The impact factor is the most commonly cited measure used to evaluate the quality of a journal and reflects the ratio of the number of citations of a journal to its number of published articles, based on the previous two years1-2. The impact factor is proportionally higher in journals with a high number of readers and consequently underestimates the importance of articles published in journals that are more specific and directed to subspecialties. As it directly reflects the number of citations and consequently accesses, more generalist journals often have a higher impact factor. Compare the impact factor of the New England Journal of Medicine – NEJM (72.4) with Plastic and Reconstructive Surgery (3.78); certainly, a publication in NEJM will have a greater chance of being read by a general reader. On the other hand, it is more likely that a plastic surgeon will first read an article of interest published in the journal of their specialty. Thus, in the author’s point of view, it is essential to define whether the goal is to disseminate a study in order to gain visibility in general or influence peers with the results obtained, even when publishing in journals of lesser circulation, but of high quality, such as specialized journals. The role of doctors and researchers is to disseminate their results for the well-being of their patients, implementing improvements in diagnosis, management, and therapy outcome. It is essential to understand the limitations of the impact factor to encourage submission to journals of lesser specialties that are also impactful1,3.

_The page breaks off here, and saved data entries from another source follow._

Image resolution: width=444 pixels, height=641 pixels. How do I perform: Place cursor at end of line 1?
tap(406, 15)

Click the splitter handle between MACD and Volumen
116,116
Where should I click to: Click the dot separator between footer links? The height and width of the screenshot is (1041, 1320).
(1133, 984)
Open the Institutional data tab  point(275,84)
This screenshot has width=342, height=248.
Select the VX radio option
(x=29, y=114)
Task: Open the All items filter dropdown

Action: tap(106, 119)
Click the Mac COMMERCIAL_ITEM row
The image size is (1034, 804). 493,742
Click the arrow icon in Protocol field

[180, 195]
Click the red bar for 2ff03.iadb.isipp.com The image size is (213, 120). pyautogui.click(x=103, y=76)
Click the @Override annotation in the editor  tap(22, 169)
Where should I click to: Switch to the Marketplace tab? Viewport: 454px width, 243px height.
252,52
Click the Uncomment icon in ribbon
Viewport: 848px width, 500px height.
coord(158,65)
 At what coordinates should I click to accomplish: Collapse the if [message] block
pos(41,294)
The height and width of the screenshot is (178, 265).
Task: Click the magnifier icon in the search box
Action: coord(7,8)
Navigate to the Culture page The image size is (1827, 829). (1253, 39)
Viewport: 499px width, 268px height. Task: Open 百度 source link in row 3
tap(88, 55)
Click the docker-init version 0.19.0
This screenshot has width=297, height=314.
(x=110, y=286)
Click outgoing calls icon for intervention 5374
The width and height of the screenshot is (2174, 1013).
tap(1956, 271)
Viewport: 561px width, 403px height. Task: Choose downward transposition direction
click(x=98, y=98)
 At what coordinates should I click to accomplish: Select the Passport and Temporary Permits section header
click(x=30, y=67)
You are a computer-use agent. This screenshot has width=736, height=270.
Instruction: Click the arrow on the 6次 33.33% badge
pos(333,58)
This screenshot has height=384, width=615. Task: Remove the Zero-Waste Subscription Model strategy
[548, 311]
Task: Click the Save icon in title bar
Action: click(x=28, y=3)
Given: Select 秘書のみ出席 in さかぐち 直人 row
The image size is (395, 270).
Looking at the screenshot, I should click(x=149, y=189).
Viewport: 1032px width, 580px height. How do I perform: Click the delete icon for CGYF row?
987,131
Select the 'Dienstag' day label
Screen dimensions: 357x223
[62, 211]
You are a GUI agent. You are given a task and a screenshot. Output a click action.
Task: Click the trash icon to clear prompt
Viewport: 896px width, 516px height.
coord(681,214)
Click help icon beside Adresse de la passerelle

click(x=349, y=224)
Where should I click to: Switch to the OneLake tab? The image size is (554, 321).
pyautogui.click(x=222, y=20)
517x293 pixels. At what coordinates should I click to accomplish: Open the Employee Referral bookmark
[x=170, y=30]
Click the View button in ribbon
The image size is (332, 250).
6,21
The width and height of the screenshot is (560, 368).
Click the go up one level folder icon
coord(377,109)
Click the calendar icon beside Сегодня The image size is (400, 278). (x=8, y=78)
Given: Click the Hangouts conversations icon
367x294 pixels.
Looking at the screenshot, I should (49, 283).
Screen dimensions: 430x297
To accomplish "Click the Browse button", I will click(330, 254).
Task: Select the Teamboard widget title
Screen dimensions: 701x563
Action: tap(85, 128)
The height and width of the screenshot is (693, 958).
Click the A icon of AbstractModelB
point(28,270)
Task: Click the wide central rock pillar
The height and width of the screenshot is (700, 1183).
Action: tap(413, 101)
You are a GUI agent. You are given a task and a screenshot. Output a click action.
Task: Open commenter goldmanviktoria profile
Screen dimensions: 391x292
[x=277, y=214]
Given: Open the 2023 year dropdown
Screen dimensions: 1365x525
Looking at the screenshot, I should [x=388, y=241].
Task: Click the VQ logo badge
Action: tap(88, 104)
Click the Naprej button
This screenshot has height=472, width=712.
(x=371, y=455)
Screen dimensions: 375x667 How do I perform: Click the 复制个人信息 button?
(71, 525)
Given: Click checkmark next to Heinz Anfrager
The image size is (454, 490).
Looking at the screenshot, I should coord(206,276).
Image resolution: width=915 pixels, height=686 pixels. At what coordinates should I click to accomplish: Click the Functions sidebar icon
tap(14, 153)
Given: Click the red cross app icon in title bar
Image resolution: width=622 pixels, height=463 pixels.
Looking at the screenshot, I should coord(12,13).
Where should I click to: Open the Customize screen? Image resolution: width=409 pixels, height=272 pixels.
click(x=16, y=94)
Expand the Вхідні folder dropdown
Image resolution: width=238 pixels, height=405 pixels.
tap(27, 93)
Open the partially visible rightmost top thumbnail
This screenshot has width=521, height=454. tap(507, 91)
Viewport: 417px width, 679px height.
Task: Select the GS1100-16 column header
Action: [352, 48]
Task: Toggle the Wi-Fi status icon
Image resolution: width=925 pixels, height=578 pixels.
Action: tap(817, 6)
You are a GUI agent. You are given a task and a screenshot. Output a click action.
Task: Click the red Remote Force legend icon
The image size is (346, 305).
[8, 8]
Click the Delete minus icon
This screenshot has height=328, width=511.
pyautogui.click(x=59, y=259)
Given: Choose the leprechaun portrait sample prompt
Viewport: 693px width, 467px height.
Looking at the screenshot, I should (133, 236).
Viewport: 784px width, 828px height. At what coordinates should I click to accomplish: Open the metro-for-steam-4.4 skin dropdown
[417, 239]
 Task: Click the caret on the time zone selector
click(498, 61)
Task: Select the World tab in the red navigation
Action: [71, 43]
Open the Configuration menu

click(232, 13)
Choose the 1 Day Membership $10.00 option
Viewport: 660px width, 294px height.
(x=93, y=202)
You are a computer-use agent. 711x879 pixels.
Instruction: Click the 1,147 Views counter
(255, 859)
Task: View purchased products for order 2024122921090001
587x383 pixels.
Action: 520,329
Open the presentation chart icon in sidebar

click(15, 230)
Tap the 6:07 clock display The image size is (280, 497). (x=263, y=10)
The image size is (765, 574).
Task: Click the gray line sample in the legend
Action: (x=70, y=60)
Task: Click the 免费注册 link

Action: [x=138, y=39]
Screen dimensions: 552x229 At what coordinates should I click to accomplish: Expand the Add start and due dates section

There is clear pressure in the academic environment to publish in journals with high impact to ensure the best performance indices for the service of origin, in addition to requirements in graduate courses and higher chances of obtaining funding. The exclusive use of the impact factor as a tool to classify journals in our country should be reassessed. This does not relate exclusively to our specialty, but to all specialized areas of medicine that coexist with the dilemma between publishing for appearance and publishing to disseminate science. Of course, a publication in a high-impact, well-known journal does not merit debate, but there are many less-qualified journals with much higher impact rates than specialist journals. These situations should be evaluated. How can we explain that the world’s leading plastic surgery journal does not merit the highest classification in Qualis-Capes? This is not unique to our specialty, as discussed earlier.

New methodologies should be implemented to classify journals, nationally and internationally. Publishers’ associations have sought to provide justifications and stimuli for publishers in order to increase the evaluation metric to assess the readability of an article. Open access is one way, as it allows greater scope in terms of readers. This dissemination of medical knowledge to a broader audience not yet evaluated or accounted for by the impact factor should become the main path for change.

DOV GOLDENBERG
Editor-in-Chief of the RBCP

REFERENCES

1. Nair L, Adetayo OA. A Critique of the Impact Factor and Ramifications of Its Misuse in Plastic and Reconstructive Surgery: The Real Impact of the Impact Factor. Plast Reconstr Surg. 2018;142(4):566e-568e. PMID: 30052555

2. Mohamed NS, Gwam CU, Etcheson JI, George NE, Piuzzi NS, Rosas S, et al. Impact factors of orthopaedic journals between 2010 and 2016: trends and comparisons with other surgical specialties. Ann Transl Med. 2018;6(7):114. DOI: https://doi.org/10.21037/ atm.2018.03.02

3. Karsy M, Azab MA, Guan J, Couldwell WT, Rolston JD. The Impact of Specialization in Journal Networks and Scholarship. World Neurosurg. 2018;120:e349-e356.